> **Text shown**:
⟨

Businesses continue to invest in rigorous cybersecurity protections and their customers take comfort in knowing that their service providers have these safeguards in place to limit the risk of unauthorized access.  But these safeguards do not matter if a renegade “user” has entered valid login information.  Every individual user needs to appreciate the vulnerability created by weaknesses in their own password processes.   Additional requirements can be implemented by a service platform to force users to follow rigorous password procedures, but many of those impact service convenience and usability.   This article will focus on what you – as the password “owner” – can do to reduce the risk of a cybersecurity breach.

The first step is recognizing the risk that a bad actor, using highly sophisticated technology, may attempt to discover your password – by automated “guessing” or by “watching” your actual login process – and then apply “successful” login information (typically a username/password combination) across a multitude of websites.

With this risk in mind, it is important that you follow a personal password process that would follow these recommendations:

  • Pick a strong password. Balance the strength of the password against the sensitivity of the information that exists on the service platform. Use a long password with a combination of numbers, letters, capitalization, and special characters.  Avoid dictionary words.
  • Change the password periodically. Again, let the sensitivity of the information help define the frequency of password changes.
  • Enter the password only on trusted devices. Only trust devices that are running robust virus detection software.   Realize that keyboard tracking viruses can log websites visited and login information entered.   Part of keeping a device “trusted” is not falling victim to phishing attacks and being cautious about opening questionable attachments, even from senders that you know.  If you need to enter login information on a device you don’t fully trust, change your password promptly when you get back to a trusted device.
  • Use caution when using a public Wi-Fi network. Only access secure service platforms (following the https protocol) and be sure you use a strong password and change it periodically.  If you do not make regular password changes, be sure and change your password promptly after using a public Wi-Fi network.
  • Don’t use the same password for every service platform. Yes, this can add complexity and reduce convenience.   Balance the complexity and inconvenience against the sensitivity of the information on the service platform.   Consider using a password manager, like Last Pass (combined with a strong password).

⟩

> **Records supplied**:
⟨

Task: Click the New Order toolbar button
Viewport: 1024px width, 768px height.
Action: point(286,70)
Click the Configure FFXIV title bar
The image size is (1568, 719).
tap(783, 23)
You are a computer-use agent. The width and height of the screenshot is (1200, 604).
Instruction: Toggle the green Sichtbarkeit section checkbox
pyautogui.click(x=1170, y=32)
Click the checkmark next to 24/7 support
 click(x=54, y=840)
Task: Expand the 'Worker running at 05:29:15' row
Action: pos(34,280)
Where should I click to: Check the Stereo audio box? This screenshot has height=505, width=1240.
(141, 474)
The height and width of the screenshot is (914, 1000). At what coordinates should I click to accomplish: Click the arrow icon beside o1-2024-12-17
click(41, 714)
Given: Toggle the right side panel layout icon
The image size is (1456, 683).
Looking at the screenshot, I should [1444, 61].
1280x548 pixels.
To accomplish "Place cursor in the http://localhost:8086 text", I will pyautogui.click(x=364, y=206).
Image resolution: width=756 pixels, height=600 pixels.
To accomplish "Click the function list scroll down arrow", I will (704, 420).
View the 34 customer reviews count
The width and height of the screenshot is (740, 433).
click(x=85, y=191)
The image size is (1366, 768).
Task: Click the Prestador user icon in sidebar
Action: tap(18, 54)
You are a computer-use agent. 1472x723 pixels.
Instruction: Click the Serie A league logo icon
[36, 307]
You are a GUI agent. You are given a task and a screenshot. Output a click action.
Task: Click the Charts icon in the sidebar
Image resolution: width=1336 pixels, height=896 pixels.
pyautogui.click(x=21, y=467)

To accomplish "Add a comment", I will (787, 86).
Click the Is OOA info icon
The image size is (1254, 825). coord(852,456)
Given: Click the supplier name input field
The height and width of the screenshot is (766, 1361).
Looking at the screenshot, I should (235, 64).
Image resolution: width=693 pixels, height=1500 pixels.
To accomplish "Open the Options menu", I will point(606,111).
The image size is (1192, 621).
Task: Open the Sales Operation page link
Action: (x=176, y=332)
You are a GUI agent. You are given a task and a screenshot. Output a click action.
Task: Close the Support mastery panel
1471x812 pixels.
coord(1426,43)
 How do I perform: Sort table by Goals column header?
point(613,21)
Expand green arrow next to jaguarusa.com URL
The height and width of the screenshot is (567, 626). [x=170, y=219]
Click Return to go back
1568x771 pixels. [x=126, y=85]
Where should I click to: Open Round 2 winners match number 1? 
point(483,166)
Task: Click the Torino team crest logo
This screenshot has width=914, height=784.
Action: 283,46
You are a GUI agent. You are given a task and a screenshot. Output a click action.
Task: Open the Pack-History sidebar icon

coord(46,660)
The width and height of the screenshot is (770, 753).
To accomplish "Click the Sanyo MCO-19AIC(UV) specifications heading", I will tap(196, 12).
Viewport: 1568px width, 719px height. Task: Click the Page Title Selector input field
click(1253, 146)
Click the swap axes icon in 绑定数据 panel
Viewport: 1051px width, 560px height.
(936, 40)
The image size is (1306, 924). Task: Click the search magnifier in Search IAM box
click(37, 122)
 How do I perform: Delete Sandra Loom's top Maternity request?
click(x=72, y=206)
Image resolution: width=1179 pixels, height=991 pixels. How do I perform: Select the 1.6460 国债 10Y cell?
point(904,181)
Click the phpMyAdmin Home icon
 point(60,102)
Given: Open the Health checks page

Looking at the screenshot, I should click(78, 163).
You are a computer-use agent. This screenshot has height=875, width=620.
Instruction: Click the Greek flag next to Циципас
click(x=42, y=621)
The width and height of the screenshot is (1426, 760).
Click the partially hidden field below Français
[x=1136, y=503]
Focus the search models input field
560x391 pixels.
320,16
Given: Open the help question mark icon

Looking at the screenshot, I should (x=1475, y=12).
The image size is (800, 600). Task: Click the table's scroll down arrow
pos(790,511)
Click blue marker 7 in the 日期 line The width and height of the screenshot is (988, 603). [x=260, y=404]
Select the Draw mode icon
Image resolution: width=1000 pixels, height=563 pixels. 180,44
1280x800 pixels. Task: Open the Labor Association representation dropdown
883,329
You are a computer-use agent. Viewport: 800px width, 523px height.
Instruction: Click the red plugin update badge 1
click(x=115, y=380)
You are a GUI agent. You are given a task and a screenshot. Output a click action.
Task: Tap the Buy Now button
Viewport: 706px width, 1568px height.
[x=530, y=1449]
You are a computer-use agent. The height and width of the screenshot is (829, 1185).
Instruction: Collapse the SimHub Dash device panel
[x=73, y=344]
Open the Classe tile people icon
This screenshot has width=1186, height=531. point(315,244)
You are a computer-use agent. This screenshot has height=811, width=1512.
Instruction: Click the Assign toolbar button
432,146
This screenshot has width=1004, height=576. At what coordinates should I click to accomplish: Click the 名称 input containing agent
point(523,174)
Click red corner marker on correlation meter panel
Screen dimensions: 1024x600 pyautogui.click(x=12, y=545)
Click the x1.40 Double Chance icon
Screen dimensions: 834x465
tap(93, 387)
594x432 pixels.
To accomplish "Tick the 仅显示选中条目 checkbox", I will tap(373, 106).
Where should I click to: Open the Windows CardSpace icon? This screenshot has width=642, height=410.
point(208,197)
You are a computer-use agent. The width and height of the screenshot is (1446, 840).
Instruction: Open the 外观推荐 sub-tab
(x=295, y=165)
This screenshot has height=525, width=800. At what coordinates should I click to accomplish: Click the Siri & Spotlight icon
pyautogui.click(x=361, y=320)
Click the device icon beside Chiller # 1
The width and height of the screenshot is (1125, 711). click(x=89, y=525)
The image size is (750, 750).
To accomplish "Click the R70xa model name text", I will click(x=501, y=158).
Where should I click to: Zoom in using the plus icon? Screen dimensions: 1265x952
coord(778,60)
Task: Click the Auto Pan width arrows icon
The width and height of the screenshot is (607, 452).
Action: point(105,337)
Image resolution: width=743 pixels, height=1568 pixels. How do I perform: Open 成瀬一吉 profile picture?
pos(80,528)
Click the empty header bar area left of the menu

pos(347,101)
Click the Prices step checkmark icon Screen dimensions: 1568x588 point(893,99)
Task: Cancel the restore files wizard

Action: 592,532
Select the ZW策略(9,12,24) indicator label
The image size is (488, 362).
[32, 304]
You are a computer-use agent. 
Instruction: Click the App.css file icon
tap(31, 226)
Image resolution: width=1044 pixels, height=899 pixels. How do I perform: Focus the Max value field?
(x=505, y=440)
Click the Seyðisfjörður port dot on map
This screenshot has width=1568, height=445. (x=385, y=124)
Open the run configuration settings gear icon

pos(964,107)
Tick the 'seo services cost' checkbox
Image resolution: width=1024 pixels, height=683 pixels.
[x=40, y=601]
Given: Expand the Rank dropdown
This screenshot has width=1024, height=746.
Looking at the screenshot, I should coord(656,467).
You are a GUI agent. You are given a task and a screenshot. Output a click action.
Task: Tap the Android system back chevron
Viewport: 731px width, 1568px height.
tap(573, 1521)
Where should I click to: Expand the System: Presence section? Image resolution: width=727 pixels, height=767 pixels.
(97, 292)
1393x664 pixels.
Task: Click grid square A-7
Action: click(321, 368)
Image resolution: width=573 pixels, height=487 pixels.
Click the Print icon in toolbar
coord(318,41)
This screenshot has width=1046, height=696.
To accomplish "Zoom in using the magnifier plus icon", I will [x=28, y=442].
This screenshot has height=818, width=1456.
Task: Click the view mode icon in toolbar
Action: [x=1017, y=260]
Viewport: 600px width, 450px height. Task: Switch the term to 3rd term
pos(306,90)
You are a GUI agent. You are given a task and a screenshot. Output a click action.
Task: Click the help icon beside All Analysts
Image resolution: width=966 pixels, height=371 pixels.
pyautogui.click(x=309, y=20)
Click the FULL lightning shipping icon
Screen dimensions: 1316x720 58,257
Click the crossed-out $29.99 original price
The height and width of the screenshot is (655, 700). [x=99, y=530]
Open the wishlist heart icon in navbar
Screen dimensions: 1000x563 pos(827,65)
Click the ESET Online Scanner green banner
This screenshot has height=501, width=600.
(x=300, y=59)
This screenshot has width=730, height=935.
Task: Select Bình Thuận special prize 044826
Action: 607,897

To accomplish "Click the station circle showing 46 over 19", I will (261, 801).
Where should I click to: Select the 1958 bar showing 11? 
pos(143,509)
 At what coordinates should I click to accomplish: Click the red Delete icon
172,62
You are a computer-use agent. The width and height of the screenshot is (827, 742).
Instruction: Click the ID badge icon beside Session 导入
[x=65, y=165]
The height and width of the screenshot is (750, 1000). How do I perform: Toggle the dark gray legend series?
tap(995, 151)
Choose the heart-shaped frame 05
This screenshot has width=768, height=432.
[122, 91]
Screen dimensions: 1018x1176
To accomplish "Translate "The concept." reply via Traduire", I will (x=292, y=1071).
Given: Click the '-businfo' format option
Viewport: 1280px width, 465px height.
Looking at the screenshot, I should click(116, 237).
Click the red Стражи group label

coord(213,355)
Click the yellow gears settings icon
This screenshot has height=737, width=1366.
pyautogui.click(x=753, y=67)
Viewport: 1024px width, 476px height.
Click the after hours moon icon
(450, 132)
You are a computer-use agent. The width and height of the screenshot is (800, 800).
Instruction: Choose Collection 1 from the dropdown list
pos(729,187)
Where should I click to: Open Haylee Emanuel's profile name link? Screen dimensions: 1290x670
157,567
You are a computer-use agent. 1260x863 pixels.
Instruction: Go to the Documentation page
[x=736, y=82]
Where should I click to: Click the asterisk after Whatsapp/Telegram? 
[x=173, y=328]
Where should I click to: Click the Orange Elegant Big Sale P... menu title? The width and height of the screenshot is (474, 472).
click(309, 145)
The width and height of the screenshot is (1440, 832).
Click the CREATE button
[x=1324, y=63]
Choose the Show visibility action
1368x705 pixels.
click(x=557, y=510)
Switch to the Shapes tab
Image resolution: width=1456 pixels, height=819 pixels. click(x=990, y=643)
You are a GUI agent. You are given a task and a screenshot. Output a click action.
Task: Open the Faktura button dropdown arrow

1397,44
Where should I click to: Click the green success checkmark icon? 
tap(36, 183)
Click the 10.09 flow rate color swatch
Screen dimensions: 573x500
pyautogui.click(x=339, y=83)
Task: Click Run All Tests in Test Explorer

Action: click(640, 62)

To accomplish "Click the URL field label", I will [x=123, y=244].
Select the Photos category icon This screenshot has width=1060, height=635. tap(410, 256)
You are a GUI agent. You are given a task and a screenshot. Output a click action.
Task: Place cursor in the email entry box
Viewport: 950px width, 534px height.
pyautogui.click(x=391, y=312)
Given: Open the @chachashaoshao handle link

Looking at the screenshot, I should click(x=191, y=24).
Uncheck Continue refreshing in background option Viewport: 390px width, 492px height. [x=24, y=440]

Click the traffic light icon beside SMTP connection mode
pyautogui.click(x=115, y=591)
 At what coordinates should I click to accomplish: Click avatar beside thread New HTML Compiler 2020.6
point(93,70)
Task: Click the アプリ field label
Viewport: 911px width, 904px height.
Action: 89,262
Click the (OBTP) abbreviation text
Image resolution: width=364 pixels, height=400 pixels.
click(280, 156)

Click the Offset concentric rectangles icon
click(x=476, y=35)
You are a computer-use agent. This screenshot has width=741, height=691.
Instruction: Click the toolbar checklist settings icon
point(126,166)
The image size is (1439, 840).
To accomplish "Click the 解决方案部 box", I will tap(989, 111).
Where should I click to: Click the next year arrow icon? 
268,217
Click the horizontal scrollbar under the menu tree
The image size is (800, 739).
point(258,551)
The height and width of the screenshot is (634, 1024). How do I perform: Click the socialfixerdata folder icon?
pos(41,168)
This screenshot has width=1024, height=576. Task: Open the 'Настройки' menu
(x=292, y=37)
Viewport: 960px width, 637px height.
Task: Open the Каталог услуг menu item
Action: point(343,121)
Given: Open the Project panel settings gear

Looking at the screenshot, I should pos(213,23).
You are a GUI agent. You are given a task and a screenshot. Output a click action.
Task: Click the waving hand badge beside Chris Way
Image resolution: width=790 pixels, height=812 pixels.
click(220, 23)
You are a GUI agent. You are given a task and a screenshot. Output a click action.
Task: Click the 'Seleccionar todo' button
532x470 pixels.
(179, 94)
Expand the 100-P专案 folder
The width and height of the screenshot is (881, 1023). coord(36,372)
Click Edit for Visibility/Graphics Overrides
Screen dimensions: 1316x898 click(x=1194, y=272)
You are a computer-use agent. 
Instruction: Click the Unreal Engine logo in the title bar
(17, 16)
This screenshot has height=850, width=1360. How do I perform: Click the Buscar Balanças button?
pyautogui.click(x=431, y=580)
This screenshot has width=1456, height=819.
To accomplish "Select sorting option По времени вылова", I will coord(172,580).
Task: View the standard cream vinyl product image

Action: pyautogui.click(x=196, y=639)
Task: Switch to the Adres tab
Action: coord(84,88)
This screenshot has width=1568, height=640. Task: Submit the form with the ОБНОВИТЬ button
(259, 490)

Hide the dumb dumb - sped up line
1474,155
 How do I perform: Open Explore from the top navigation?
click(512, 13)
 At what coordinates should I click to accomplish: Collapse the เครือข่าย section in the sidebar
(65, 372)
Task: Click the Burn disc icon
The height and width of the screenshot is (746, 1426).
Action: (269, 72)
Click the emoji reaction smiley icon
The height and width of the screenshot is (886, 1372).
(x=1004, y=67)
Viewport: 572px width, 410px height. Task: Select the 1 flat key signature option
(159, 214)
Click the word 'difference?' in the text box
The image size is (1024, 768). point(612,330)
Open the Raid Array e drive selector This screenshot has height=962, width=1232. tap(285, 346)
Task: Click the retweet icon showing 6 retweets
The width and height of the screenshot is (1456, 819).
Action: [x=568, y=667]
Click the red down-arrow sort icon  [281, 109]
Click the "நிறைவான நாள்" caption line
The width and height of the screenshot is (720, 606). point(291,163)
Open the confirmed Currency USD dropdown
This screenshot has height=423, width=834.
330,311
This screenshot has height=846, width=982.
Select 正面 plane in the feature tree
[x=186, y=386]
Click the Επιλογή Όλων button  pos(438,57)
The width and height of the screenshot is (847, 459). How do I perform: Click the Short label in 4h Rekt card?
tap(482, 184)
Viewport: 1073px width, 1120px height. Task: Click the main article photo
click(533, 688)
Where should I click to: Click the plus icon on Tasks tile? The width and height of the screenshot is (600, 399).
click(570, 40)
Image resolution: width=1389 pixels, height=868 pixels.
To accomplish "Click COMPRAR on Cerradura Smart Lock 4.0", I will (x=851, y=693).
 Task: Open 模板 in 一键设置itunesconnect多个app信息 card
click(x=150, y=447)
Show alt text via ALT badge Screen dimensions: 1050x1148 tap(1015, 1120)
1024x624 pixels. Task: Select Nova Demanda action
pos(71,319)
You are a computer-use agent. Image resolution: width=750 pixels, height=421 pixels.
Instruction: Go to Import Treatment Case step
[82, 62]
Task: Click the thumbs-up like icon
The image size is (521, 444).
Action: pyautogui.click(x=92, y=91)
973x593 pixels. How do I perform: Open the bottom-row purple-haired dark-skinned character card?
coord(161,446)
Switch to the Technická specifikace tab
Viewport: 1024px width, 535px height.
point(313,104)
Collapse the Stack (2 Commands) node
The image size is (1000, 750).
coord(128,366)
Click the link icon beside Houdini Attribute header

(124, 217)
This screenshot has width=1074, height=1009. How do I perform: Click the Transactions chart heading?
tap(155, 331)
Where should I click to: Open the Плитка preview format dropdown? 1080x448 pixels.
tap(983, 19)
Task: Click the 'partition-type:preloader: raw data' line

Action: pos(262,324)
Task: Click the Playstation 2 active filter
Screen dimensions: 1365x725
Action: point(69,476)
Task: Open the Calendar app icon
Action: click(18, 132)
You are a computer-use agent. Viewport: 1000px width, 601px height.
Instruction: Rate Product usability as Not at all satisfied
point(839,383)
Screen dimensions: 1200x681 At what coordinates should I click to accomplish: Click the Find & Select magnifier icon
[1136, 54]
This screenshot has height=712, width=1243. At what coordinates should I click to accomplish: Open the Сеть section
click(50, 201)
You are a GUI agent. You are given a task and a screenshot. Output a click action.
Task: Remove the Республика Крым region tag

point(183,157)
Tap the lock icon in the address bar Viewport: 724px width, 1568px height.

⟩

> **Problem set**:
[A] Reproduce word for word everything in the password article from "The first step" down to "multitude of websites.".
[B] List the recommendations that the password article gives in its bulleted list, using the short heading sentence that opens each bullet.
Nothing in the records is required for this work.

> **Solutions to the tasks**:
[A]
The first step is recognizing the risk that a bad actor, using highly sophisticated technology, may attempt to discover your password – by automated “guessing” or by “watching” your actual login process – and then apply “successful” login information (typically a username/password combination) across a multitude of websites.

[B]
- Pick a strong password.
- Change the password periodically.
- Enter the password only on trusted devices.
- Use caution when using a public Wi-Fi network.
- Don't use the same password for every service platform.